▶ TASK DESCRIPTION: Return the material below verbatim, keeping every line in its original order and changing nothing.

▶ PROVIDED RECORDS:

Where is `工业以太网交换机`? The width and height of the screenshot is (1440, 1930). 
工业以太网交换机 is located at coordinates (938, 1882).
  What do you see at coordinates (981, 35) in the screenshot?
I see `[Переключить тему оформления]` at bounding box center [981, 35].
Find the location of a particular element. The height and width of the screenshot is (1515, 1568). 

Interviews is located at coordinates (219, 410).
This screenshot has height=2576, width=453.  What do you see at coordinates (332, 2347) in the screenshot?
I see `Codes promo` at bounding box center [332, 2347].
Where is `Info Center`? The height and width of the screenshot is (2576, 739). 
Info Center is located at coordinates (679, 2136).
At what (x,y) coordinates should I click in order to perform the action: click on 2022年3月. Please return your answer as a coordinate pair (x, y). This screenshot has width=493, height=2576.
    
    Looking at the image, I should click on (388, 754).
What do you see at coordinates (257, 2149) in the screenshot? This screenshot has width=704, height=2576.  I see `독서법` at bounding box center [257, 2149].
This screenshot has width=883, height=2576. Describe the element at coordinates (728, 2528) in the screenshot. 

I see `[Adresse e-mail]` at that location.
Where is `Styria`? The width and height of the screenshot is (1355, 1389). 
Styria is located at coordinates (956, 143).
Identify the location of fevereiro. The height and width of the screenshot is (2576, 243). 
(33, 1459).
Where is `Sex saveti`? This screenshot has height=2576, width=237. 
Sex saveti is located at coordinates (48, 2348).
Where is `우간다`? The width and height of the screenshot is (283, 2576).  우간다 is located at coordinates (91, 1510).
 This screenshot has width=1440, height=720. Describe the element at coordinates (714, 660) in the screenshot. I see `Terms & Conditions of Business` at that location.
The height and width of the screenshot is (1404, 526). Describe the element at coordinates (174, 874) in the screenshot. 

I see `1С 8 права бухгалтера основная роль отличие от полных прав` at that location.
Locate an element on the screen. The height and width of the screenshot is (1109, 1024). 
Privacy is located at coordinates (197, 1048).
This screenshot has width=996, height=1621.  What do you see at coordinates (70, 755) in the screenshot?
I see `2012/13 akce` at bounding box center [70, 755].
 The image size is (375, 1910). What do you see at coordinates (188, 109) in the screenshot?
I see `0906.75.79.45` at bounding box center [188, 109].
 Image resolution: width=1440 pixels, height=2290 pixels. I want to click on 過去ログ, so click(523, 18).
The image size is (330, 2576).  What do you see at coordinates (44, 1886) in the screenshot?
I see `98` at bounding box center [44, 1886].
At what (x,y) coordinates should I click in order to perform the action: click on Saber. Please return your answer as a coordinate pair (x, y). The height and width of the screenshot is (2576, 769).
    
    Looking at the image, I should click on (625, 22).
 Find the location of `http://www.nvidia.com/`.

▶ SOLUTION TO THIS TASK:
Where is `工业以太网交换机`? The width and height of the screenshot is (1440, 1930). 
工业以太网交换机 is located at coordinates (938, 1882).
  What do you see at coordinates (981, 35) in the screenshot?
I see `[Переключить тему оформления]` at bounding box center [981, 35].
Find the location of a particular element. The height and width of the screenshot is (1515, 1568). 

Interviews is located at coordinates (219, 410).
This screenshot has height=2576, width=453.  What do you see at coordinates (332, 2347) in the screenshot?
I see `Codes promo` at bounding box center [332, 2347].
Where is `Info Center`? The height and width of the screenshot is (2576, 739). 
Info Center is located at coordinates (679, 2136).
At what (x,y) coordinates should I click in order to perform the action: click on 2022年3月. Please return your answer as a coordinate pair (x, y). This screenshot has width=493, height=2576.
    
    Looking at the image, I should click on (388, 754).
What do you see at coordinates (257, 2149) in the screenshot? This screenshot has width=704, height=2576.  I see `독서법` at bounding box center [257, 2149].
This screenshot has width=883, height=2576. Describe the element at coordinates (728, 2528) in the screenshot. 

I see `[Adresse e-mail]` at that location.
Where is `Styria`? The width and height of the screenshot is (1355, 1389). 
Styria is located at coordinates (956, 143).
Identify the location of fevereiro. The height and width of the screenshot is (2576, 243). 
(33, 1459).
Where is `Sex saveti`? This screenshot has height=2576, width=237. 
Sex saveti is located at coordinates (48, 2348).
Where is `우간다`? The width and height of the screenshot is (283, 2576).  우간다 is located at coordinates (91, 1510).
 This screenshot has width=1440, height=720. Describe the element at coordinates (714, 660) in the screenshot. I see `Terms & Conditions of Business` at that location.
The height and width of the screenshot is (1404, 526). Describe the element at coordinates (174, 874) in the screenshot. 

I see `1С 8 права бухгалтера основная роль отличие от полных прав` at that location.
Locate an element on the screen. The height and width of the screenshot is (1109, 1024). 
Privacy is located at coordinates (197, 1048).
This screenshot has width=996, height=1621.  What do you see at coordinates (70, 755) in the screenshot?
I see `2012/13 akce` at bounding box center [70, 755].
 The image size is (375, 1910). What do you see at coordinates (188, 109) in the screenshot?
I see `0906.75.79.45` at bounding box center [188, 109].
 Image resolution: width=1440 pixels, height=2290 pixels. I want to click on 過去ログ, so click(523, 18).
The image size is (330, 2576).  What do you see at coordinates (44, 1886) in the screenshot?
I see `98` at bounding box center [44, 1886].
At what (x,y) coordinates should I click in order to perform the action: click on Saber. Please return your answer as a coordinate pair (x, y). The height and width of the screenshot is (2576, 769).
    
    Looking at the image, I should click on (625, 22).
 Find the location of `http://www.nvidia.com/`.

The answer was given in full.